Cimber Sterling: reduction of forecast for FY2009/10, substantial improvement for FY2010/11

Cimber Sterling Group reduced (24-Feb-2010) its full-year outlook for a second time since its listing on the stock market less than three months ago, with the Danish LCC stating it believes the negative market conditions will continue in the fiscal fourth quarter. The reduction is due to "increased competition with severely squeezed fares, lower demand and extra costs related to the severe winter weather". Details of the revision (which compare to a forecast made on 17-Dec-2009 upon the release of the carrier's interim 1H2009/10 report) include:

  • Operating result (FY2009/2010): The carrier is now anticipating an operating loss of DKK200-220 million (EUR27-30 million), before IPO costs of of DKK10 million (EUR1.3 million), down from a previous forecast of a DKK60 million (EUR8.1 million) loss;
  • Revenues (FY2009/2010): Sales are now expected to be DKK1.55-1.61 billion (EUR208-216 million), down from a previous guidance of DKK1.68-1.73 billion (EUR226-232 million), with the carrier adding that the forecast could be altered again, if yields deviate from the carrier's expectations;
  • Average passenger revenue (3QFY2009/2010): Was 7% lower than expected at DKK577 (EUR77.51) as a result of intense competition in the market;
  • Passenger numbers (3QFY2009/2010): Passenger numbers increased 60% to 369,334 but were 11% lower than forecast in the interim 1H2009/10 report;
  • FY2010/11 operation results: Expecting an operating result of between a DKK30 million (EUR4 million) loss and a DKK30 million profit. The expected significant improvement as compared with the current financial year is, according to the carrier,  "driven by the great interest in the Summer programme 2010, a substantially optimised production programme, the effects of the already initiated project programmes “Odin” and “Thor, and an assumption that we have now reached the bottom with the dramatic price falls";
  • Liquidity: Liquidity has been stable at the level of DKK100 million (EUR13.4 million) since the turn of the year;
  • Capacity plans: Plans to optimise capacity utilisation and reduce the activity level to 23 aircraft in own production, down from an expected 28. Two CRJ200 aircraft will be returned to the lessor at the end of Apr-2010, the carrier will no longer lease two B737s and the carrier expects to continue leasing out one ATR72 instead of insourcing it to the fleet in late 2010. However, the carrier still expects to increase capacity (ASKs) by more than 20% in its Summer 2010 schedule. [more]

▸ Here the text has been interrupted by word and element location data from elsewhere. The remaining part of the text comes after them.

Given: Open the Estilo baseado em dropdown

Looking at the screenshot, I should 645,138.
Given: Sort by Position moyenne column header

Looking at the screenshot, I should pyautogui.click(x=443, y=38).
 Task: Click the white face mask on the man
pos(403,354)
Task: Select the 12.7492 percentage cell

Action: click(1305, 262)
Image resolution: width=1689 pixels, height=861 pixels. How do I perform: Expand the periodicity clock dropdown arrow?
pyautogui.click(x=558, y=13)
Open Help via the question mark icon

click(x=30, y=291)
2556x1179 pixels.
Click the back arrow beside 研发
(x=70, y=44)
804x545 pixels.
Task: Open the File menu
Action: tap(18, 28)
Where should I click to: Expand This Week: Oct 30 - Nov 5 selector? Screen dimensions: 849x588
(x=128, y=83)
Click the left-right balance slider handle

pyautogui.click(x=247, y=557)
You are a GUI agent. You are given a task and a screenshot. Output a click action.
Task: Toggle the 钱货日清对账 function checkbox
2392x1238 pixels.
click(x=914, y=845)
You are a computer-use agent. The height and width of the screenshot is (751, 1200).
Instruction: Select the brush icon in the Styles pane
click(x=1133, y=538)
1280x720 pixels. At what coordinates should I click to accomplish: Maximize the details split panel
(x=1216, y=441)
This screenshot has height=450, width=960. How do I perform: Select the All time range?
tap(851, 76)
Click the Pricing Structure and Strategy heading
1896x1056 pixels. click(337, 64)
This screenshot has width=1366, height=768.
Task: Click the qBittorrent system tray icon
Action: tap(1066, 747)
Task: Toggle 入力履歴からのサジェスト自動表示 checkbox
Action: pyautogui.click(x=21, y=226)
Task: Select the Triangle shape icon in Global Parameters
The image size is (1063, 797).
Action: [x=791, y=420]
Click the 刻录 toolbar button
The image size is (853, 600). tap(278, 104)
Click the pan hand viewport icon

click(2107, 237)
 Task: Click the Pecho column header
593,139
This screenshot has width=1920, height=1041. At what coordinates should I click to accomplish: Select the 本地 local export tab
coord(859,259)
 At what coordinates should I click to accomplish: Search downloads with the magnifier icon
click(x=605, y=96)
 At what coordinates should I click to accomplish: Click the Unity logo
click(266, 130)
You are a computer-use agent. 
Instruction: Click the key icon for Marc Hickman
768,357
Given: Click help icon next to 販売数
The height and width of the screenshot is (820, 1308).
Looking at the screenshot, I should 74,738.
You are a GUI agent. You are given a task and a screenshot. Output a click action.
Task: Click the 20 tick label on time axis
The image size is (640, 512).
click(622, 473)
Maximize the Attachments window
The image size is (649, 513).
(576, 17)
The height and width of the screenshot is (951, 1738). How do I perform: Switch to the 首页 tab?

Cimber Sterling Group: "We can guarantee that we continue to improve our internal processes and our way of managing the company, that we are strengthening the management team and that we are doing our utmost to lower costs and compensate from the drop in demand. We have included an expectation for demand not to pick up in the fourth quarter and we expect the competitive situation to remain at the current level. But within aviation you never know. It can go both ways," Jacob Krogsgaard, CEO. Source: Reuters, 24-Feb-2010.